What is expected - In the entries below, which lines run from the one containing "This screenshot has height=777, width=1568." to the one containing "Open the orange"? Copy exactly those lines, ends included, and no others.
▶
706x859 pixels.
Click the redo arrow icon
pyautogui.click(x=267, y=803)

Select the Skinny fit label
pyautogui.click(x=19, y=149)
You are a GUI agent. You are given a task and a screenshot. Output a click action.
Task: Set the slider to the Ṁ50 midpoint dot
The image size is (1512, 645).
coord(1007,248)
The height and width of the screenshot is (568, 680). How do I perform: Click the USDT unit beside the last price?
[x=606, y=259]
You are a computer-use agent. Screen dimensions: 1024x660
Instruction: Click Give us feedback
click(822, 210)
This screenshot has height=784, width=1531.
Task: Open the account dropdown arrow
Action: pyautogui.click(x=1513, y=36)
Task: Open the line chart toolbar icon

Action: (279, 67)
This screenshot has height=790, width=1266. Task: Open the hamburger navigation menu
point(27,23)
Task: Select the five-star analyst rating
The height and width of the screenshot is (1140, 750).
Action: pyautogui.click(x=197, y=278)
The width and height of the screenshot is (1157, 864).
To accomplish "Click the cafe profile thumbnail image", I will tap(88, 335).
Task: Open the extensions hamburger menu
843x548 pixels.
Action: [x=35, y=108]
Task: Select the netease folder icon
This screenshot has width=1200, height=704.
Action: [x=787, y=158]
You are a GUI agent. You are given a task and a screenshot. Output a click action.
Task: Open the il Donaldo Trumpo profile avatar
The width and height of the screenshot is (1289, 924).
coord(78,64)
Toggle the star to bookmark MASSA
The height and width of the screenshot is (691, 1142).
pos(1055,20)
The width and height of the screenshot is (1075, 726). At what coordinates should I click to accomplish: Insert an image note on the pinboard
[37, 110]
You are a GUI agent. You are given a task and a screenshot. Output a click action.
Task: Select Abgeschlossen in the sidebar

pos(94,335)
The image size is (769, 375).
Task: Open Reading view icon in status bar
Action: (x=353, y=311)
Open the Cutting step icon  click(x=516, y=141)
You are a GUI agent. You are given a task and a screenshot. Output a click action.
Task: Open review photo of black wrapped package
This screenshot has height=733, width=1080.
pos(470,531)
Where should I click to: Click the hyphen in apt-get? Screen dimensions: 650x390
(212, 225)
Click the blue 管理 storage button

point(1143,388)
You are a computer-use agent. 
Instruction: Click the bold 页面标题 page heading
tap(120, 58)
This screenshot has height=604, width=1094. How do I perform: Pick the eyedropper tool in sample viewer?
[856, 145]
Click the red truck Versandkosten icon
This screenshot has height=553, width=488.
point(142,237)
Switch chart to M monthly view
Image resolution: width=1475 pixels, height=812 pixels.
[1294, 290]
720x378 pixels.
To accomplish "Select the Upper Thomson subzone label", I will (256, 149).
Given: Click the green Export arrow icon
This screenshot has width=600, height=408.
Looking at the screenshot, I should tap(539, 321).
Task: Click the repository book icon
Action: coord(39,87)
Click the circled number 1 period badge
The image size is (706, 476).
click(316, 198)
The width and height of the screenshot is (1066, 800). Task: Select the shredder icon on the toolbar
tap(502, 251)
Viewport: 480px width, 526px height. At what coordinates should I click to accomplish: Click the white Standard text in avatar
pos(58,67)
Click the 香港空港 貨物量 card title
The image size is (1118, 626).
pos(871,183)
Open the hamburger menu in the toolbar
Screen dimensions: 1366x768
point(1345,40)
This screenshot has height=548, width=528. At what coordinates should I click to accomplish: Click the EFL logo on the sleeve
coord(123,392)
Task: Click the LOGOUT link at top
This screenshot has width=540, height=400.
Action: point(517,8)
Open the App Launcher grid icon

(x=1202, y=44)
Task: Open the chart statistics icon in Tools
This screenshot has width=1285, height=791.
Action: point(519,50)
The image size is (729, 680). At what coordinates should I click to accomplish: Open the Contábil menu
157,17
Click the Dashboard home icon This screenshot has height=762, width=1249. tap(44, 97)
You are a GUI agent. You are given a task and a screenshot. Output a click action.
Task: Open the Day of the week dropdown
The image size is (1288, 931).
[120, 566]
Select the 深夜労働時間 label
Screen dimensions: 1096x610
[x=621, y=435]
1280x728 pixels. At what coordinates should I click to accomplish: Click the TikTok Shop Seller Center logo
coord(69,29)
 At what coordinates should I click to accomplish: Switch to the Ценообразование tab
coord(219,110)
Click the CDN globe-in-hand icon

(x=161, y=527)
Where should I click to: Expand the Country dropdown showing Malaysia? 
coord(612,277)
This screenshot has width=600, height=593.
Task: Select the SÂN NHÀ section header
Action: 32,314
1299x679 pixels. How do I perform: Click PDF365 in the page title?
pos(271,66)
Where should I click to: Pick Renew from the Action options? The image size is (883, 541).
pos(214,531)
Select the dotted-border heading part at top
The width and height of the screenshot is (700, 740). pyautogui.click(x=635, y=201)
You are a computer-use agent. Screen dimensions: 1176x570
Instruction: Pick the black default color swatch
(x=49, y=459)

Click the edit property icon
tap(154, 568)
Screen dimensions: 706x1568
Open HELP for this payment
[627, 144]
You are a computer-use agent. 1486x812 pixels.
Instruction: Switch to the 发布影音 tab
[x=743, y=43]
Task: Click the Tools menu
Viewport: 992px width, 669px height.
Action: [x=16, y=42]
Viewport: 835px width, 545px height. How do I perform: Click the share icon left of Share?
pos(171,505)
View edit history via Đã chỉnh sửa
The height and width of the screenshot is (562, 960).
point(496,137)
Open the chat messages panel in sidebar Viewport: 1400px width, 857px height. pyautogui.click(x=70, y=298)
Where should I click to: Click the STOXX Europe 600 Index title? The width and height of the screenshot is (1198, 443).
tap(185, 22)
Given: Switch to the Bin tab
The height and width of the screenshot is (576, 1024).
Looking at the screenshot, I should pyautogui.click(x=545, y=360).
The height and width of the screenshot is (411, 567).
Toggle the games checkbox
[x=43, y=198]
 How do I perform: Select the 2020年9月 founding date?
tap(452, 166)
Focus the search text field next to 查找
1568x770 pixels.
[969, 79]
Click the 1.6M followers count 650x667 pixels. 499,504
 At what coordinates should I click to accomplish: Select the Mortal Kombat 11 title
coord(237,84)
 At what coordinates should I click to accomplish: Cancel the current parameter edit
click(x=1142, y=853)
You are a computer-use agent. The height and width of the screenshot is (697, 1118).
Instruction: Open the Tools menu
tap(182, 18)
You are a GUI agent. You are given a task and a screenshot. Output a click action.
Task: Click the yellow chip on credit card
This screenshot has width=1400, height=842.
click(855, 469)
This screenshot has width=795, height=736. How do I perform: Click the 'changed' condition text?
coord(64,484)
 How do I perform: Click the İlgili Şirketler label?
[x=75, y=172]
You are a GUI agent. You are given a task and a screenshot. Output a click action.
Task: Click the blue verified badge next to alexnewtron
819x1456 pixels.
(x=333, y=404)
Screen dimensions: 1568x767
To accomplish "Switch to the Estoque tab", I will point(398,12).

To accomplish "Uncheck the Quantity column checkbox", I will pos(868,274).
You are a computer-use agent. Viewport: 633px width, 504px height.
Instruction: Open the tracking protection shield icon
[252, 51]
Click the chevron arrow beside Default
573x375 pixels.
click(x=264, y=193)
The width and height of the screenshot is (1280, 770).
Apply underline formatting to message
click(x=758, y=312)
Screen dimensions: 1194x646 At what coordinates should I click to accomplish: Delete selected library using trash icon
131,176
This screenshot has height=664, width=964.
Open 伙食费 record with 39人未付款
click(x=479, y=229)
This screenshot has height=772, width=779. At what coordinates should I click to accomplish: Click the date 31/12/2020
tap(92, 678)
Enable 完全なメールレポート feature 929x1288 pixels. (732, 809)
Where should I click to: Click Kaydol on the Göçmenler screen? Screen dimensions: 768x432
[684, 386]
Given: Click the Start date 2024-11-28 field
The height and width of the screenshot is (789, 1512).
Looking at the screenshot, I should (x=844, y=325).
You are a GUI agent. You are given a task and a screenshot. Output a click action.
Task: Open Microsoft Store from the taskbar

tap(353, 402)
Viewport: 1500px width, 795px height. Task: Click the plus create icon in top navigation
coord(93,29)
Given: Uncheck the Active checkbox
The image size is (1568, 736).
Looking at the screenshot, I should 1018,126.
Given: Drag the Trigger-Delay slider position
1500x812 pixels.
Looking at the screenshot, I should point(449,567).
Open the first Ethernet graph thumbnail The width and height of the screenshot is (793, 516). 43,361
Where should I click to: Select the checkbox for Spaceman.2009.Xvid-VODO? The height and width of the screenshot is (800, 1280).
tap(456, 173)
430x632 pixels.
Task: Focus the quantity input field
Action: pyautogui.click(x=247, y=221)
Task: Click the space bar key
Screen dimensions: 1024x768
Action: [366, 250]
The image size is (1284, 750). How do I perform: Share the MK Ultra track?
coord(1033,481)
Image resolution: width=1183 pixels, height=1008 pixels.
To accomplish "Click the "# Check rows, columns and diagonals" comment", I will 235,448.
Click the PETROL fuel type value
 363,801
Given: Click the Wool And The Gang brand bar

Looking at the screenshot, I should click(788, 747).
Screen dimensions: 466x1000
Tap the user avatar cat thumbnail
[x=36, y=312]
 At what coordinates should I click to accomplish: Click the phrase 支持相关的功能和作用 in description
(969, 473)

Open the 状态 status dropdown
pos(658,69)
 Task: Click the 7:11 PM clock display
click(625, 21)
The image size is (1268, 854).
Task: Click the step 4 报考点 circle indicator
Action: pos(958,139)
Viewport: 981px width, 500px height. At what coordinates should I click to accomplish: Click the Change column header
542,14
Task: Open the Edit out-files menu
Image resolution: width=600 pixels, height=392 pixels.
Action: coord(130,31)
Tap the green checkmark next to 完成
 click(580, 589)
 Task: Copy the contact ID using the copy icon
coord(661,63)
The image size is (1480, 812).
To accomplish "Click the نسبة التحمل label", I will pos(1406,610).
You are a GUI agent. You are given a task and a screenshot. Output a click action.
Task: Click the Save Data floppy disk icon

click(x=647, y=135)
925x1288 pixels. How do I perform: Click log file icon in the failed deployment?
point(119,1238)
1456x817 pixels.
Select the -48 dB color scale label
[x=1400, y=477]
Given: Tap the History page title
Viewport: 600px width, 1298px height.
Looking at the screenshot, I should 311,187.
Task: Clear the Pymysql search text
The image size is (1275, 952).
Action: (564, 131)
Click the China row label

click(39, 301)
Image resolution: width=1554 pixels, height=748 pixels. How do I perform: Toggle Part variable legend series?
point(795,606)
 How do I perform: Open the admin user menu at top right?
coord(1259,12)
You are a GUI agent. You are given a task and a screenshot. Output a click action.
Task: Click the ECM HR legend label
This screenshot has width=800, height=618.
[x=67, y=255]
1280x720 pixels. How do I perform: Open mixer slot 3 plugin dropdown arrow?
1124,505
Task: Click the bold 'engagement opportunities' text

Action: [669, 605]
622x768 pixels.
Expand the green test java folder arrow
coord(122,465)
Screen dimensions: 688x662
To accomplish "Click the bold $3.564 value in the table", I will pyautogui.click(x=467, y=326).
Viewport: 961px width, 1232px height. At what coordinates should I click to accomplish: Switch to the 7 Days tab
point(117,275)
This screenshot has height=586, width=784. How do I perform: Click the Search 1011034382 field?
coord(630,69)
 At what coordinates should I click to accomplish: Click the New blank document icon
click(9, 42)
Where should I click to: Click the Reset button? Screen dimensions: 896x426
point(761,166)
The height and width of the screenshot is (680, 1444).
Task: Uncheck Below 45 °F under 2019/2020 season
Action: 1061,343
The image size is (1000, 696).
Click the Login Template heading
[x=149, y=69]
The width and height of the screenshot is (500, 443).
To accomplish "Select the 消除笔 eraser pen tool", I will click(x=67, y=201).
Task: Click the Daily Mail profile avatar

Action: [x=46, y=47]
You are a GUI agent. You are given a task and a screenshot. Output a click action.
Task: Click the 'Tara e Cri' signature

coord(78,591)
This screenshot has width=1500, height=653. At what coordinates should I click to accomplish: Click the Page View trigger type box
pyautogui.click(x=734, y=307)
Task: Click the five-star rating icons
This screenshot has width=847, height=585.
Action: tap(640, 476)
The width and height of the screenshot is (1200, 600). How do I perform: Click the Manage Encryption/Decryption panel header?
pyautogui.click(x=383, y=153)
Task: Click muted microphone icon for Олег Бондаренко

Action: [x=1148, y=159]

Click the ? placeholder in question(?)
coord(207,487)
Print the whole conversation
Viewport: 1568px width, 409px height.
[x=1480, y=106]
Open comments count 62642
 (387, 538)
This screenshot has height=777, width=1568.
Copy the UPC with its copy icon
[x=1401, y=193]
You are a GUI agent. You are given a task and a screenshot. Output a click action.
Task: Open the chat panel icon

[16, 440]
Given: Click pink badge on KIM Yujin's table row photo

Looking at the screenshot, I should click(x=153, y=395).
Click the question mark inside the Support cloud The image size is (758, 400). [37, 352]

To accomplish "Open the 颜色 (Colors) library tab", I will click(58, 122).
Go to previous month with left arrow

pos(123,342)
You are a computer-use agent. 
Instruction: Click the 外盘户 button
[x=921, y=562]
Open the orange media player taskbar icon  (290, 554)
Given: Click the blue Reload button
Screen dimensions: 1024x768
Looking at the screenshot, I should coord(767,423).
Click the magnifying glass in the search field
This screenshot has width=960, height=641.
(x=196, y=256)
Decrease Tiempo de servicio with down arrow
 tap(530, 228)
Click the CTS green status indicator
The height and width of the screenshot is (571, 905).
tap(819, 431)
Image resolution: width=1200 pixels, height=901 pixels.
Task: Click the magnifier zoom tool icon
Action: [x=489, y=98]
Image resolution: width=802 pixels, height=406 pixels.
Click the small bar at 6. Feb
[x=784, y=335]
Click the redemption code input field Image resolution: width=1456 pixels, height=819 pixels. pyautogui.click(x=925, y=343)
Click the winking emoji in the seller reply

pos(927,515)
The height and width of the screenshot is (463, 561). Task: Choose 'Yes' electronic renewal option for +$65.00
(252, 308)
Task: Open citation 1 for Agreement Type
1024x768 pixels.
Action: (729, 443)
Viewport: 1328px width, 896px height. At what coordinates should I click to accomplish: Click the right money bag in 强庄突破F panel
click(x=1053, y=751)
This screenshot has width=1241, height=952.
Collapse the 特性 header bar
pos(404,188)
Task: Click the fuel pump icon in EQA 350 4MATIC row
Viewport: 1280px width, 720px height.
◀
Exercise solution -
This screenshot has height=777, width=1568.
Copy the UPC with its copy icon
[x=1401, y=193]
You are a GUI agent. You are given a task and a screenshot. Output a click action.
Task: Open the chat panel icon

[16, 440]
Given: Click pink badge on KIM Yujin's table row photo

Looking at the screenshot, I should click(x=153, y=395).
Click the question mark inside the Support cloud The image size is (758, 400). [37, 352]

To accomplish "Open the 颜色 (Colors) library tab", I will click(58, 122).
Go to previous month with left arrow

pos(123,342)
You are a computer-use agent. 
Instruction: Click the 外盘户 button
[x=921, y=562]
Open the orange media player taskbar icon  (290, 554)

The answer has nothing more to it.